The core of this diffusion step lies in the dual-mode diffusion, which dynamically selects between row-wise and column-wise propagation based on the adaptive control parameter $\kappa$ derived from the plaintext hash digest and the current round of substitution keystream.

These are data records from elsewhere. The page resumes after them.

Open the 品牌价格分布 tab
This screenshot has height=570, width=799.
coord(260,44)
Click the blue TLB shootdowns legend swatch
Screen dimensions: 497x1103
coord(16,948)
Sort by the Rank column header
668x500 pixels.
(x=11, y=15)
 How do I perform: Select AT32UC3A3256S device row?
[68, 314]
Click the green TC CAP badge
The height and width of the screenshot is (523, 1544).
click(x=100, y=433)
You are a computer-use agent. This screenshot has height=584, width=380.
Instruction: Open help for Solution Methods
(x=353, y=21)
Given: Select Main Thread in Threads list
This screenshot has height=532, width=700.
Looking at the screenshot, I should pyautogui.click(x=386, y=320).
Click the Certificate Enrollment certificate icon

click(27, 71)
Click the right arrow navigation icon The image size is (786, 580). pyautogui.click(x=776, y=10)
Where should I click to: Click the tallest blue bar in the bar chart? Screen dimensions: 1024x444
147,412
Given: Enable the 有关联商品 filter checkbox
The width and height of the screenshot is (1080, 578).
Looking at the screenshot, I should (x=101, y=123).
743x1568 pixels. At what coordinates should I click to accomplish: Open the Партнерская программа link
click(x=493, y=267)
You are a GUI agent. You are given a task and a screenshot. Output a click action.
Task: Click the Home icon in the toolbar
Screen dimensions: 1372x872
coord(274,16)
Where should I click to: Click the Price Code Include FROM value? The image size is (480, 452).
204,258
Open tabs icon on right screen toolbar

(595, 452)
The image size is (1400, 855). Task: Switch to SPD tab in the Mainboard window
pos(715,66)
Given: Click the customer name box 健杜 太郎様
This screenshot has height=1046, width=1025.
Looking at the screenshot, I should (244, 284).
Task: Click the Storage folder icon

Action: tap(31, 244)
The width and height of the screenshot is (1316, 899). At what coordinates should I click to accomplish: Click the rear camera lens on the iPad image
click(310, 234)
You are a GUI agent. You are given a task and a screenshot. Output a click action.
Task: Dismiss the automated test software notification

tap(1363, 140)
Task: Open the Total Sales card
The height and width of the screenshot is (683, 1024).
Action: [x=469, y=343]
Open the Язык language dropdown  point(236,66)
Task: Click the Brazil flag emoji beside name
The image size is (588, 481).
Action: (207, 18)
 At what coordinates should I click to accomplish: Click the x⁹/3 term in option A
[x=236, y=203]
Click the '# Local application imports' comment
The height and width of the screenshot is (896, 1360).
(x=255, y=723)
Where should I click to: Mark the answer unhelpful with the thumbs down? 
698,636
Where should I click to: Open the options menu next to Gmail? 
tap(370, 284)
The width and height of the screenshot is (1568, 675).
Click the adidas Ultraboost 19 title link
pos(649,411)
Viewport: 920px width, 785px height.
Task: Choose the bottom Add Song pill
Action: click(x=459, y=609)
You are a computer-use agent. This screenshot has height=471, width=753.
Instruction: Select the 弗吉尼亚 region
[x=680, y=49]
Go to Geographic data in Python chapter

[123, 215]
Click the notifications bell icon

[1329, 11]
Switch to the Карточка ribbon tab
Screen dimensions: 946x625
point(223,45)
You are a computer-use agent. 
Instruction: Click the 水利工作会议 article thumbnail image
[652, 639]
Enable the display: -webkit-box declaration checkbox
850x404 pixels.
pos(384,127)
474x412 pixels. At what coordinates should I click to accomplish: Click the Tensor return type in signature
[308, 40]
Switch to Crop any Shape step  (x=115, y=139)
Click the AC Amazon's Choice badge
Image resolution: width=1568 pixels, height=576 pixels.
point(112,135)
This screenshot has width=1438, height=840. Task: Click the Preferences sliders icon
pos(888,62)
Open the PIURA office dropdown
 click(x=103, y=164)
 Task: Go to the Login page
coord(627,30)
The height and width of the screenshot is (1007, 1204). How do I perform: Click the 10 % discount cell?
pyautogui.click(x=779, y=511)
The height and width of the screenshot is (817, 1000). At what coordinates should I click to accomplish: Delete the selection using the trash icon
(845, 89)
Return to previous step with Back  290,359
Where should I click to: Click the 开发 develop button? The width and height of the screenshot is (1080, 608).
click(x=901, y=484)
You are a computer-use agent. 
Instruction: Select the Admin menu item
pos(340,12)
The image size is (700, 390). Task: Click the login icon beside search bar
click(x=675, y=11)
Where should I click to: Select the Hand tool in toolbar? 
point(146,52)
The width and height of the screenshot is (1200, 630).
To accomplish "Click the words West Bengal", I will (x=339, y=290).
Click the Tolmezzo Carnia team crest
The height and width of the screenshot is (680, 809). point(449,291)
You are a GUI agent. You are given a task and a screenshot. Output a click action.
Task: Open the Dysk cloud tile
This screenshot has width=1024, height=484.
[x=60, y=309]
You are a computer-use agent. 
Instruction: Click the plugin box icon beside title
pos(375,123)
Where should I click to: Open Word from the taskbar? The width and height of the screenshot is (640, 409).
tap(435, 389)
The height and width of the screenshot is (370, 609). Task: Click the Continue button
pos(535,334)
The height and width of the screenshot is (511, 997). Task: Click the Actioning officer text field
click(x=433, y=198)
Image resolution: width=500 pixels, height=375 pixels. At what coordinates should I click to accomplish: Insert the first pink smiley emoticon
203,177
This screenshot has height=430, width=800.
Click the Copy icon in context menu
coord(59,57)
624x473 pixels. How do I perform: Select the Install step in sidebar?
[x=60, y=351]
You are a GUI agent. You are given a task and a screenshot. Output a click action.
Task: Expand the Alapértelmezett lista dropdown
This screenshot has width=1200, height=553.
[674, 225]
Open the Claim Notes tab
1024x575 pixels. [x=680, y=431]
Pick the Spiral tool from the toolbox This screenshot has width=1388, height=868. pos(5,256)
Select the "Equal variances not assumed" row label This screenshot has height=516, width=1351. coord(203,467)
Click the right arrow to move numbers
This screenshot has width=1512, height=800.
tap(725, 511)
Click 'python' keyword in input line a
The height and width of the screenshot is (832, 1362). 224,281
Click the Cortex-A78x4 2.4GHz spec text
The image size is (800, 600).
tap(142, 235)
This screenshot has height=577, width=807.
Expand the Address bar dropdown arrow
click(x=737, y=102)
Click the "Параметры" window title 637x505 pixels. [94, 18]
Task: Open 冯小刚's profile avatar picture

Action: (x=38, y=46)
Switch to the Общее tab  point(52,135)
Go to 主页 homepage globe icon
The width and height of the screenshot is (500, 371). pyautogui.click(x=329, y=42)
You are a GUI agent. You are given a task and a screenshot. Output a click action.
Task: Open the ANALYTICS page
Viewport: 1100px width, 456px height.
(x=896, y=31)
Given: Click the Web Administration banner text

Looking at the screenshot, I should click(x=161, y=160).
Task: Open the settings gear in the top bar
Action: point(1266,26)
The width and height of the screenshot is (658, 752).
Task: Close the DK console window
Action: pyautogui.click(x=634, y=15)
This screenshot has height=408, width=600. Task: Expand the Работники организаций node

This design ensures that even minor changes in either the plaintext or the secret key result in drastically different diffusion trajectories, thereby achieving a strong avalanche effect and robust resistance against differential and chosen-plaintext attacks.

Notably, the two control inputs $(\tilde{\kappa },\tilde{\sigma })$ to each diffusion round (see Algorithm 2) differ across rounds, causing the diffusion direction to vary dynamically between row-wise and column-wise modes. For the high-significance layer, the last two control inputs for each round are, respectively, as follows:

• Round 1: $\tilde{\kappa }=\kappa$, $\tilde{\sigma }={\sigma }_{\mathrm{H}3}^{\left(1\right)}(1,1)$,
• Round 2: $\tilde{\kappa }=\kappa +1$, $\tilde{\sigma }={\sigma }_{\mathrm{H}3}^{\left(2\right)}(1,1)$,
• Round 3: $\tilde{\kappa }=\kappa +2$, $\tilde{\sigma }={\sigma }_{\mathrm{H}3}^{\left(3\right)}(1,1)$.

Similarly, the medium layer uses two rounds with $\tilde{\kappa }=\kappa ,\kappa +1$ and $\tilde{\sigma }={\sigma }_{\mathrm{M}3}^{\left(1\right)}(1,1),{\sigma }_{\mathrm{M}3}^{\left(2\right)}(1,1)$, respectively. The low layer performs a single diffusion with $\tilde{\kappa }=\kappa$ and $\tilde{\sigma }={\sigma }_{\mathrm{L}2}(1,1)$.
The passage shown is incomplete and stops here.